The research goal of this program is to obtain a fundamental understanding of the physics and chemistry of wide bandgap semiconductor surfaces. Wide bandgap semiconductors (WBS) offer many potential electronics and optics applications. For example, the use of WBS in solar-blind detectors, blue lasers and LEDs, and optical windows and coatings are among the motivations for the recent work in this area. Besides their large bandgap, these materials often possess other useful properties such as hardness, corrosion resistance, high thermal conductivity, negative electron affinity, and high carrier mobilities which make them useful in applications such as high power, high frequency devices, field emitters, heat sinks, and protective coatings. Ironically, it is the extreme properties of these materials which also make their use in technological applications challenging.

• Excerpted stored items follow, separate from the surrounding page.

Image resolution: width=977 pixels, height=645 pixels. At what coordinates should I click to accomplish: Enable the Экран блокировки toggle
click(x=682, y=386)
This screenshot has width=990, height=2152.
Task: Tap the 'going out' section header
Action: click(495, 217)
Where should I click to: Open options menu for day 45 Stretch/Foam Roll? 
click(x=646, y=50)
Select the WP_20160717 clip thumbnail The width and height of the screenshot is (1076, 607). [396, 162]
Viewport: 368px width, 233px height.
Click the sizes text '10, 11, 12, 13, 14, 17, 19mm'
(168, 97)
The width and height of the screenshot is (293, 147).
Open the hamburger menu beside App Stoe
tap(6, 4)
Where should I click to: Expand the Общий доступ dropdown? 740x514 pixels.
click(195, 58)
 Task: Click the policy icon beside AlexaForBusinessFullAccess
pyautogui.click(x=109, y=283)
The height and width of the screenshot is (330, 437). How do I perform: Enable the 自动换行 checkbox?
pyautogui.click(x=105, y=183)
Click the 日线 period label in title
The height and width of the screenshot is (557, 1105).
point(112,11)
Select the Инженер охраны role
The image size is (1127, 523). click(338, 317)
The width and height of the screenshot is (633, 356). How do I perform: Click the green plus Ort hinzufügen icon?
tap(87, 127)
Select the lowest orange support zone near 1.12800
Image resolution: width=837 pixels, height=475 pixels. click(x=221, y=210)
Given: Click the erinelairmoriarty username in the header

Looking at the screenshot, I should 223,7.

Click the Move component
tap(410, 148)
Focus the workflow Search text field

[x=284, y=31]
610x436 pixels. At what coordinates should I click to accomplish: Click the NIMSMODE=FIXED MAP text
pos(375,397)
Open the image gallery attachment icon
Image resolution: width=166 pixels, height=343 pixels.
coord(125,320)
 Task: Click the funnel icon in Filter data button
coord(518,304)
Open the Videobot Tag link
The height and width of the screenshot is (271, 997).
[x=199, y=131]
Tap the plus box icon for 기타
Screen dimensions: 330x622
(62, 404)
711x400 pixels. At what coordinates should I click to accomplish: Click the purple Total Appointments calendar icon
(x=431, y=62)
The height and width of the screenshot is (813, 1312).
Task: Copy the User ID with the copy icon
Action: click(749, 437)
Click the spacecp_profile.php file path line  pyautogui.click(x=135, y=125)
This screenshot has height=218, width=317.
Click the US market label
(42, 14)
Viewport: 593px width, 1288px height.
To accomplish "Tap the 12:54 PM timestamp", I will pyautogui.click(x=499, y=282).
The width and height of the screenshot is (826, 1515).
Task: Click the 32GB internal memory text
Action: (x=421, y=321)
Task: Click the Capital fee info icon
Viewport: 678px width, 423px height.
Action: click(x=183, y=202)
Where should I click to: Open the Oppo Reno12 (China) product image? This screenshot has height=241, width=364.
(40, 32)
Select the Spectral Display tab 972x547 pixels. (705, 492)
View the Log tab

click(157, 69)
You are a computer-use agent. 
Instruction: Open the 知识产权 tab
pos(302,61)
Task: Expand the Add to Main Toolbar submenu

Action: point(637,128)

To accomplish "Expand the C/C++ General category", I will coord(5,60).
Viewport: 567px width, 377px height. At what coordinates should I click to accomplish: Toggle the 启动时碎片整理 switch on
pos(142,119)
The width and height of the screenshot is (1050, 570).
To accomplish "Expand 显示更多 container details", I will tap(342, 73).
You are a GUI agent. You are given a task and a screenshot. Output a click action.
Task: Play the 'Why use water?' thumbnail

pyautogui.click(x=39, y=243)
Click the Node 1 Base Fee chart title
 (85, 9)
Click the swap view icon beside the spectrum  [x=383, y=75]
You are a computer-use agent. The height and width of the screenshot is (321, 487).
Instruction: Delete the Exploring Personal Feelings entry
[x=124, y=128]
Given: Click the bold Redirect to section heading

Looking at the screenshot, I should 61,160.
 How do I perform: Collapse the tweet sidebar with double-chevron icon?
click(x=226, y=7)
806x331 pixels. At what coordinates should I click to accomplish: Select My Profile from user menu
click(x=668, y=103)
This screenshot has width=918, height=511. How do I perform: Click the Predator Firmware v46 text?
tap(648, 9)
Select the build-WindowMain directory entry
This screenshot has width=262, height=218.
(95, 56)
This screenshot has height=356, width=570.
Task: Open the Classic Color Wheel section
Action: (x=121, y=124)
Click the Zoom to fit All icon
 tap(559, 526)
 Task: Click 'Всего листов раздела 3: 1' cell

Currently, our research is focussed on the surfaces of gallium nitride. The first objective of our GaN research is to use surface science techniques to determine the composition, structure, electronic properties, and chemical environment which exists under growth or processing conditions. This requires an understanding of the structure of both bare and hydrogenated GaN(0001) as well as determinations of the mechanisms and kinetics of processes which add or remove hydrogen at the surface. The second objective of this research is to understand the reactivity of the GaN surface. In particular, we seek to understand the reactions of species important to growth and processing. We also seek to understand the role in these reactions of various important parameters, such as temperature, surface coverage, and presence of surface hydrogen. Some of the adsorbates of interest are nitrogen sources such as ammonia and atomic nitrogen, hydrocarbons molecules and radicals generated by growth or doping precursors, dopants such as Mg and Si, and etchants such as Cl and F.

LABORATORY

Experiments on structure, bonding, chemical reactivity, and electronic properties of wide bandgap semiconductor surfaces are conducted in the Department's surface science laboratory. The laboratory is equipped with an ultra-high vacuum surface science apparatus with capabilities for sample preparation and surface modification as well as multiple surface sensitive techniques. The ultra-high vacuum system is comprised of three interconnected vacuum chambers in which samples can be transferred without exposure to the ambient environment. In each chamber, the sample can be positioned, heated to 1300 K, or cooled to near liquid nitrogen temperatures. One of these chambers is dedicated to sample preparation (surface cleaning) by heating in a controlled environment, ion bombardment, or exposure to a flux of excited species (evaporated metal or hydrogen atoms). The remaining two chambers are used for surface characterization using various techniques including temperature programmed desorption (TPD), low energy electron diffraction (LEED), Auger electron spectroscopy (AES), secondary electron emission (SEE), energy loss spectroscopy (ELS), and high resolution electron energy loss spectroscopy (HREELS). LEED images are photographed off of a fluorescent screen using a digital camera. All other data are acquired under computer control using GPIB, CAMAC, or serial interfaces to microcomputers.